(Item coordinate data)

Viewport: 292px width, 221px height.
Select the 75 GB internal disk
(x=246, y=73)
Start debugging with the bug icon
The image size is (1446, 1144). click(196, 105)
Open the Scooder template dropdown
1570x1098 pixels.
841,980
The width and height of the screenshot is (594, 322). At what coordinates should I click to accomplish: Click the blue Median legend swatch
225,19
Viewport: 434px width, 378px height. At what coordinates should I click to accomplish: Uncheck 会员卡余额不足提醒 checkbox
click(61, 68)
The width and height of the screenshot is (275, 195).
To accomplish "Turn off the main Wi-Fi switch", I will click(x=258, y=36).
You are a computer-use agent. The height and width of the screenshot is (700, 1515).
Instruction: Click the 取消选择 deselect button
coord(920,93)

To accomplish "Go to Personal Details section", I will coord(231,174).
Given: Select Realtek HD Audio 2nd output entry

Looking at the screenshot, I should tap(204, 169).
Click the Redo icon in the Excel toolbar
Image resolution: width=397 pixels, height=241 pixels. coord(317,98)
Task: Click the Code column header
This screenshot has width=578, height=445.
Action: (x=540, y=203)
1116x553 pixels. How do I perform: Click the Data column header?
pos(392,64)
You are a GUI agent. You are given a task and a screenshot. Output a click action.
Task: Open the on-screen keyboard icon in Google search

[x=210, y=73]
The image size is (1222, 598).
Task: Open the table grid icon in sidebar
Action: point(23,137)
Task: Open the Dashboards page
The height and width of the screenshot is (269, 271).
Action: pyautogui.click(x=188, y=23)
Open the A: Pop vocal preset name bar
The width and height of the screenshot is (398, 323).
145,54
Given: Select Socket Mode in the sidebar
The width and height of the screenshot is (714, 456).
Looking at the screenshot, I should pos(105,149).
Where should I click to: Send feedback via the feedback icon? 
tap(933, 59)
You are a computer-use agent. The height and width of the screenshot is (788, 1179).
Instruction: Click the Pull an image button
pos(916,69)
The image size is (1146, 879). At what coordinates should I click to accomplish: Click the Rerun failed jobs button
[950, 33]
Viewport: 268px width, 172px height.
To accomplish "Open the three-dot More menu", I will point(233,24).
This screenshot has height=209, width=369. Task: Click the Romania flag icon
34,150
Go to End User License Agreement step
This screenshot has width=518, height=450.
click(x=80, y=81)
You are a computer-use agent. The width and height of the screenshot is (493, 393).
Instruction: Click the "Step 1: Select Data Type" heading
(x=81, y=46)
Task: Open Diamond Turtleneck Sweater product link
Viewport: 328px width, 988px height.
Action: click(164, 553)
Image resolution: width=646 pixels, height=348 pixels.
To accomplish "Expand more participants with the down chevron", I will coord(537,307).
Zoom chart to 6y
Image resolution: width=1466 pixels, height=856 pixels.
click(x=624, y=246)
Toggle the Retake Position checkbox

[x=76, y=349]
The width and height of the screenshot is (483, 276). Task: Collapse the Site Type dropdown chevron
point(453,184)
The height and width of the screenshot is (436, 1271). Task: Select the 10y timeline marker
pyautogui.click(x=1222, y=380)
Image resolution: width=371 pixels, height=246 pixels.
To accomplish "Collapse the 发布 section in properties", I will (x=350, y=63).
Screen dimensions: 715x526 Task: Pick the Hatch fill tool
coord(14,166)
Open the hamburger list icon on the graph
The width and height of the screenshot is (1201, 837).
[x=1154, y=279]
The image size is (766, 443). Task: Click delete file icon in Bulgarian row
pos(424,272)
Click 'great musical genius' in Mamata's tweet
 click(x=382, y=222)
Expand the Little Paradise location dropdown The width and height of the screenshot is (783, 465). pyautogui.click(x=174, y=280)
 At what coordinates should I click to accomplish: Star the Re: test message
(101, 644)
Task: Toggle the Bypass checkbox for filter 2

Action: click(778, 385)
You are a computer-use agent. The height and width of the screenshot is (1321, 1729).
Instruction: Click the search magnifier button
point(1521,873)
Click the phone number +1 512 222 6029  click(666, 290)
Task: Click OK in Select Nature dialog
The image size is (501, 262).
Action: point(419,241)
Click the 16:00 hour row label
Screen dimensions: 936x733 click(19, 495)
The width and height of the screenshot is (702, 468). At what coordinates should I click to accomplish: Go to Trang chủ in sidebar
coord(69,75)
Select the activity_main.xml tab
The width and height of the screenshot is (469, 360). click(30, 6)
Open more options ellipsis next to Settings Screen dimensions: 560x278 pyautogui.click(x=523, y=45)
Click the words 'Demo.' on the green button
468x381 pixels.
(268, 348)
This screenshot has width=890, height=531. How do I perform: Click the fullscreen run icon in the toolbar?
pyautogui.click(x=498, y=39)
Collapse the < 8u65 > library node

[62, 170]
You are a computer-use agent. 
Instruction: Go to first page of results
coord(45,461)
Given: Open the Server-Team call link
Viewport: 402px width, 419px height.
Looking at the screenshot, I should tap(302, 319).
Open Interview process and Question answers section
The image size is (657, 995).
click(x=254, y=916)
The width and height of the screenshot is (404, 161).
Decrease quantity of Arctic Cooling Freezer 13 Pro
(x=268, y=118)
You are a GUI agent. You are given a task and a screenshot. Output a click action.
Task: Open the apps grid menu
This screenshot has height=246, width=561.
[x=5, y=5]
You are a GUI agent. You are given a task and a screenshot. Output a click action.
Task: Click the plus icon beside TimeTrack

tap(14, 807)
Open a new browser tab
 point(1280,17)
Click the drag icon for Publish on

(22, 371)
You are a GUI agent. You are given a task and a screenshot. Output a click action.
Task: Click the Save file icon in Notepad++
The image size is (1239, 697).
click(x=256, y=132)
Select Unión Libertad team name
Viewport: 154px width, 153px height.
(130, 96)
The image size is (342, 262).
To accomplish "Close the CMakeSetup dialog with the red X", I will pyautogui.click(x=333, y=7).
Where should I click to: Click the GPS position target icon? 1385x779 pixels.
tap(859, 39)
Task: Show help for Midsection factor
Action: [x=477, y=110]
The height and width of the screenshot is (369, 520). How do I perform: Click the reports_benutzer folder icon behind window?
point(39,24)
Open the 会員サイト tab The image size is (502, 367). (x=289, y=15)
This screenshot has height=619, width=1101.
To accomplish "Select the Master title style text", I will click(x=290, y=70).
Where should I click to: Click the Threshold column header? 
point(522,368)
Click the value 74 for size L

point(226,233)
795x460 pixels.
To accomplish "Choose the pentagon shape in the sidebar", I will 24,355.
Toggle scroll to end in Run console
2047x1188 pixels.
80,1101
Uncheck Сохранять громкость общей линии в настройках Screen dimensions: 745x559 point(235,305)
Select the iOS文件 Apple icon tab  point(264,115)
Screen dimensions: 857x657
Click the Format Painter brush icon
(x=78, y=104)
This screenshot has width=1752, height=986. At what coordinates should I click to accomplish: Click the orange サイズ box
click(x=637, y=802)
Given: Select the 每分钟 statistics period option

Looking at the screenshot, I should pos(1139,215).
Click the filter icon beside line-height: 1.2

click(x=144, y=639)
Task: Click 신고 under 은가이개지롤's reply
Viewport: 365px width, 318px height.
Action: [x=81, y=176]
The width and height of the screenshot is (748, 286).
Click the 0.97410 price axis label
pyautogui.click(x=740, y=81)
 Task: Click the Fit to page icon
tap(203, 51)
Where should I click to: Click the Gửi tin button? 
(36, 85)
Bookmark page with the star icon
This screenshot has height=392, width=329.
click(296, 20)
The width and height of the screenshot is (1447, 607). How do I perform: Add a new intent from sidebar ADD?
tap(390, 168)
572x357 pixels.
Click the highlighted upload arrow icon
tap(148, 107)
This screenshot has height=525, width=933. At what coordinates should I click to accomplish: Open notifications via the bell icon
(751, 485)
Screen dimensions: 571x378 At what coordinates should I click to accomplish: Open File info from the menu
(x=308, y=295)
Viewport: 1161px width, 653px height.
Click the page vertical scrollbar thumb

Required task:
Reproduce the data from the line with "Viewport: 434px width, 378px" up to and including the line with "will click(x=258, y=36).", keeping the requests unchanged and multiplying every coordinate in the answers by 2.6, rounded to whole numbers with halves rounded up.

Task result:
Viewport: 434px width, 378px height. At what coordinates should I click to accomplish: Uncheck 会员卡余额不足提醒 checkbox
click(159, 177)
The width and height of the screenshot is (275, 195).
To accomplish "Turn off the main Wi-Fi switch", I will click(x=671, y=94).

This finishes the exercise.